Leslie Jacobs is a New Orleans-based business executive, philanthropist, and a nationally influential education reform advocate. She is best known for architecting and driving transformative changes to Louisiana's public school system, particularly in the post-Hurricane Katrina era, and for building a highly successful insurance business. Her career embodies a powerful blend of entrepreneurial acumen and deep civic commitment, characterized by a pragmatic, data-driven approach to solving systemic problems and an unwavering belief in the potential of every child.

Early Life and Education

Leslie Jacobs was born and raised in New Orleans, Louisiana, a connection that has fundamentally shaped her lifelong dedication to the city's prosperity and its people. She attended Isidore Newman School in New Orleans, where she was later honored as Alumna of the Year.

Her academic journey continued at Cornell University, from which she graduated. This educational foundation provided the tools for analytical thinking and problem-solving that would later define her professional endeavors. After college, she returned to her hometown, stepping into the family's independent insurance business, which became the launching pad for her dual-track career in business and public service.

Career

Jacobs began her professional life in 1981 at the Rosenthal Agency, her family's small independent insurance firm. Under her leadership, the company experienced dramatic growth, evolving into one of the top 100 insurance brokers in the United States. Her success demonstrated early on her capacity for strategic management and business development.

Her insurance expertise led her to play a pivotal role in addressing a statewide crisis. She worked with the Louisiana business community and legislature to create the Louisiana Workers' Compensation Corporation (LWCC), serving on its inaugural board. The LWCC successfully stabilized the market, providing competitive rates for businesses across the state.

Building on this achievement, Jacobs later co-founded Strategic Comp, a multi-state workers' compensation insurance company. This venture further cemented her reputation in the industry and concluded successfully when the company was purchased by Great American Insurance in 2008.

In 2000, Hibernia National Bank purchased the Rosenthal Agency, and Jacobs became President of the merged Hibernia Rosenthal Agency. She remained in this leadership role until 2002, navigating the company through a major merger and integration.

Parallel to her business career, Jacobs' passion for education reform took a formal political turn in 1992 when she ran for and won a seat on the Orleans Parish School Board, representing a majority African-American district.
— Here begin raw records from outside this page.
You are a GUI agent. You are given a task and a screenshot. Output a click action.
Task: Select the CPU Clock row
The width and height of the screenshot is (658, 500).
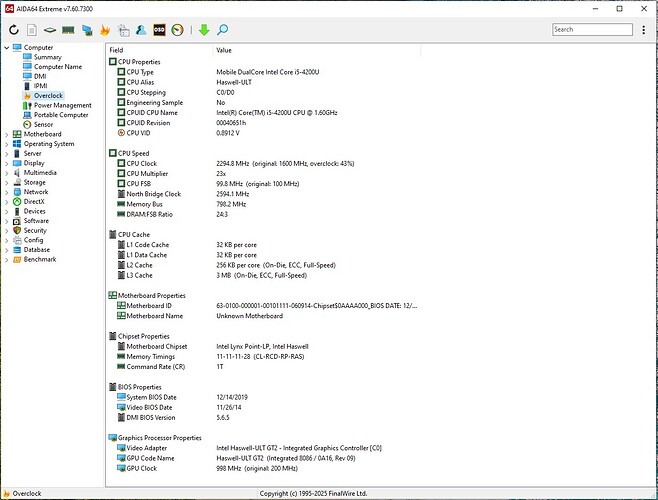click(141, 163)
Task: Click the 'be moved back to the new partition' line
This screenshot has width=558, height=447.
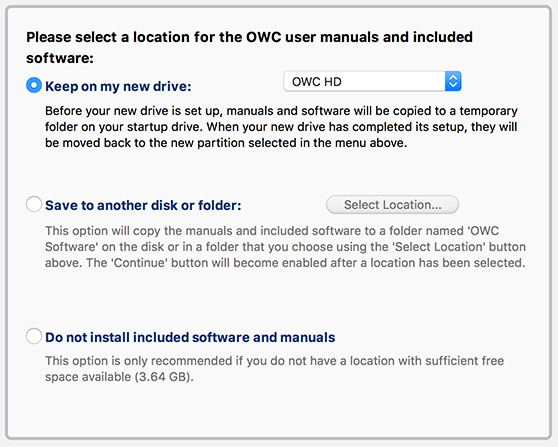Action: (x=226, y=143)
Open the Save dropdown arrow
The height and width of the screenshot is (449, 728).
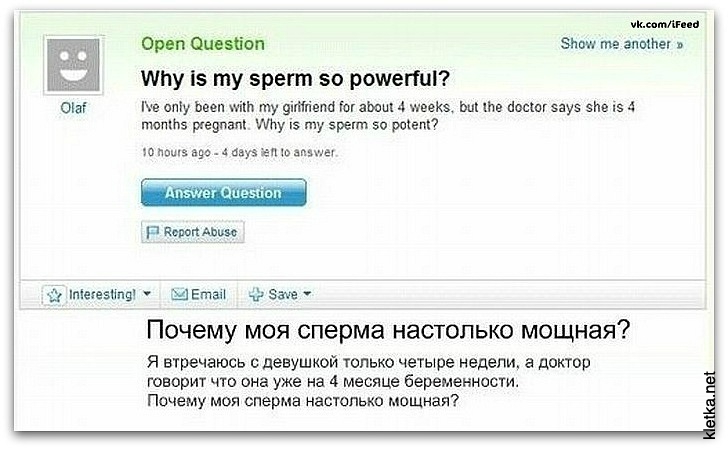[307, 295]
She served until 1996, concluding her term as board vice-president, and gained critical firsthand insight into the challenges facing the city's school system.
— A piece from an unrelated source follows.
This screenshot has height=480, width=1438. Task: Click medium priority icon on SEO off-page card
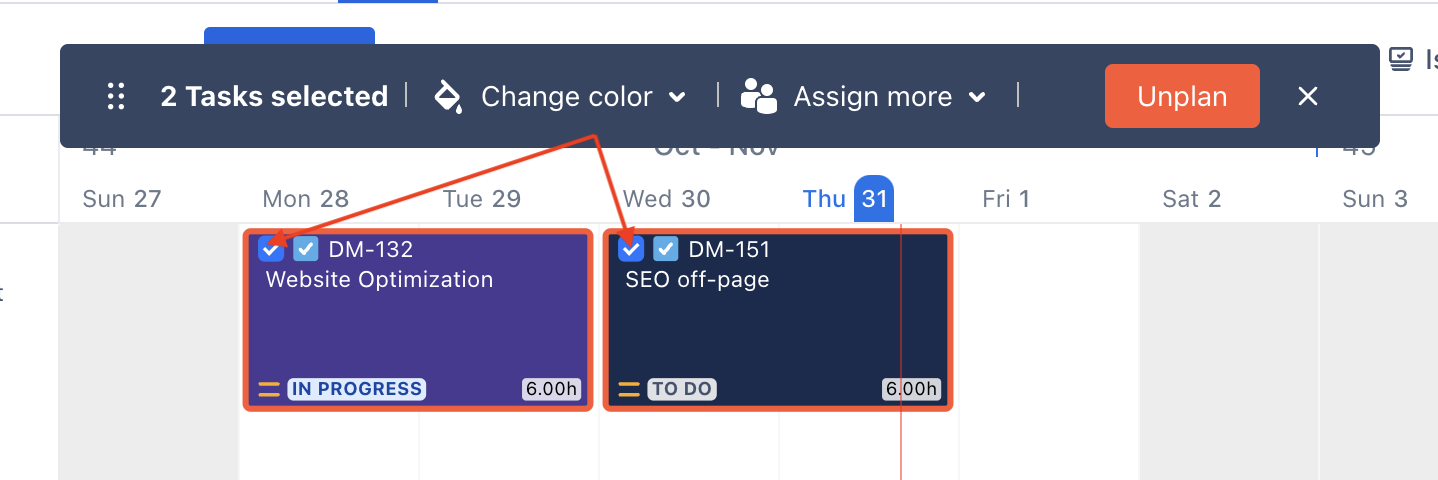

In 1996, Governor Mike Foster appointed her to the Louisiana State Board of Elementary and Secondary Education (BESE). She was subsequently re-appointed by Governor Kathleen Blanco, serving a total of twelve years on the state board. This role positioned her at the epicenter of statewide education policy.

On BESE, Jacobs became a prime architect of Louisiana's comprehensive school accountability system, which was later ranked number one in the nation. She was instrumental in developing and implementing policies that established clear standards, measured school performance, and demanded improvement, shifting the state's educational conversation from blame to results.

A cornerstone of these reform efforts was the creation of the Recovery School District (RSD) in 2003. The RSD was a groundbreaking state mechanism designed to take over and turn around chronically failing schools, a model that would later gain national attention.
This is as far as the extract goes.